Here's how it works:
1. **Probability of rolling at least 1 time:** We always roll at least once, right? So, the probability is 1.
2. **Probability of rolling at least 2 times:** This means we didn't get a 6 on the first roll. The probability of not getting a 6 is 5/6.
3. **Probability of rolling at least 3 times:** This means we didn't get a 6 on the first *and* second rolls. The probability is (5/6) * (5/6) = (5/6)^2.
4. **Probability of rolling at least 4 times:** This means we didn't get a 6 on the first three rolls. The probability is (5/6)^3.
5. We continue this pattern...
6. **Probability of rolling at least 10 times:** This means we didn't get a 6 on the first nine rolls. The probability is (5/6)^9.
7. **Probability of rolling at least 11 times:** This is 0, because we stop at a maximum of 10 rolls!

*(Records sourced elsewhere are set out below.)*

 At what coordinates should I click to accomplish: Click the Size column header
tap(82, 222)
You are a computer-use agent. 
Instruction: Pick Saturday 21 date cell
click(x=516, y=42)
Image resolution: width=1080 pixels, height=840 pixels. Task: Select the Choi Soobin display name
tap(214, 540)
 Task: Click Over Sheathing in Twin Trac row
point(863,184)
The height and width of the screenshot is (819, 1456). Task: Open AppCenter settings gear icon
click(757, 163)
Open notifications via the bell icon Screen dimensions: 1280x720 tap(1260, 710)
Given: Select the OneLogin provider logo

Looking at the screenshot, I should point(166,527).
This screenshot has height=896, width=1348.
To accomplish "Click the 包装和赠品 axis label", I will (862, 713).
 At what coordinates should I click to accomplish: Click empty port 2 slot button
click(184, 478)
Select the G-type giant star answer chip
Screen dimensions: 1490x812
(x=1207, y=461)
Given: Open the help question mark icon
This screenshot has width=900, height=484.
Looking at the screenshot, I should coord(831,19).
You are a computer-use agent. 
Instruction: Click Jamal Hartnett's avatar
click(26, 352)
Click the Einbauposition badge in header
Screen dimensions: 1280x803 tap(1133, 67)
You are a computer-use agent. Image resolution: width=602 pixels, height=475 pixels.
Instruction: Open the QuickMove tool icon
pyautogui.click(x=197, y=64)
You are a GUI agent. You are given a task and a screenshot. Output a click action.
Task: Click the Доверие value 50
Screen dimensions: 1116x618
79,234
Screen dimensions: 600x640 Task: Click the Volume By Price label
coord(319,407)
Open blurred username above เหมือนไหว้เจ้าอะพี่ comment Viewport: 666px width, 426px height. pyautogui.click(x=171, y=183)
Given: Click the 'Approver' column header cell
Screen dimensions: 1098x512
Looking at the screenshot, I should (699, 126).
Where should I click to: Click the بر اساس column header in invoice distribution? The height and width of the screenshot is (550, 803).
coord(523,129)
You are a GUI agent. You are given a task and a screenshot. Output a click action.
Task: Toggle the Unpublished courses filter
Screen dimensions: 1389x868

So, the expected number of rolls is the sum of these probabilities:
Expected Rolls = 1 + (5/6) + (5/6)^2 + (5/6)^3 + (5/6)^4 + (5/6)^5 + (5/6)^6 + (5/6)^7 + (5/6)^8 + (5/6)^9

This looks like a geometric series! It's a sum where each number is found by multiplying the previous one by a constant (in this case, 5/6).
For a geometric series like $a + ar + ar^2 + ... + ar^{n-1}$, the sum is $a \times \frac{1 - r^n}{1 - r}$.
In our sum:
* The first term ($a$) is 1.
* The common ratio ($r$) is 5/6.
* The number of terms ($n$) is 10 (from (5/6)^0 up to (5/6)^9).

Let's plug those numbers into the formula:
Expected Rolls = $1 \times \frac{1 - (5/6)^{10}}{1 - (5/6)}$
Expected Rolls = $\frac{1 - (5/6)^{10}}{1/6}$

To simplify this, dividing by 1/6 is the same as multiplying by 6:
Expected Rolls = $6 \times (1 - (5/6)^{10})$

Now for the calculation:
(5/6)^10 is about 0.16150559.
So, $1 - 0.16150559 = 0.83849441$.
And finally, $6 \times 0.83849441 \approx 5.03096646$.

Rounding to a few decimal places, the expected number of rolls is about 5.031. See, the answer doesn't have to be a whole number because it's an average!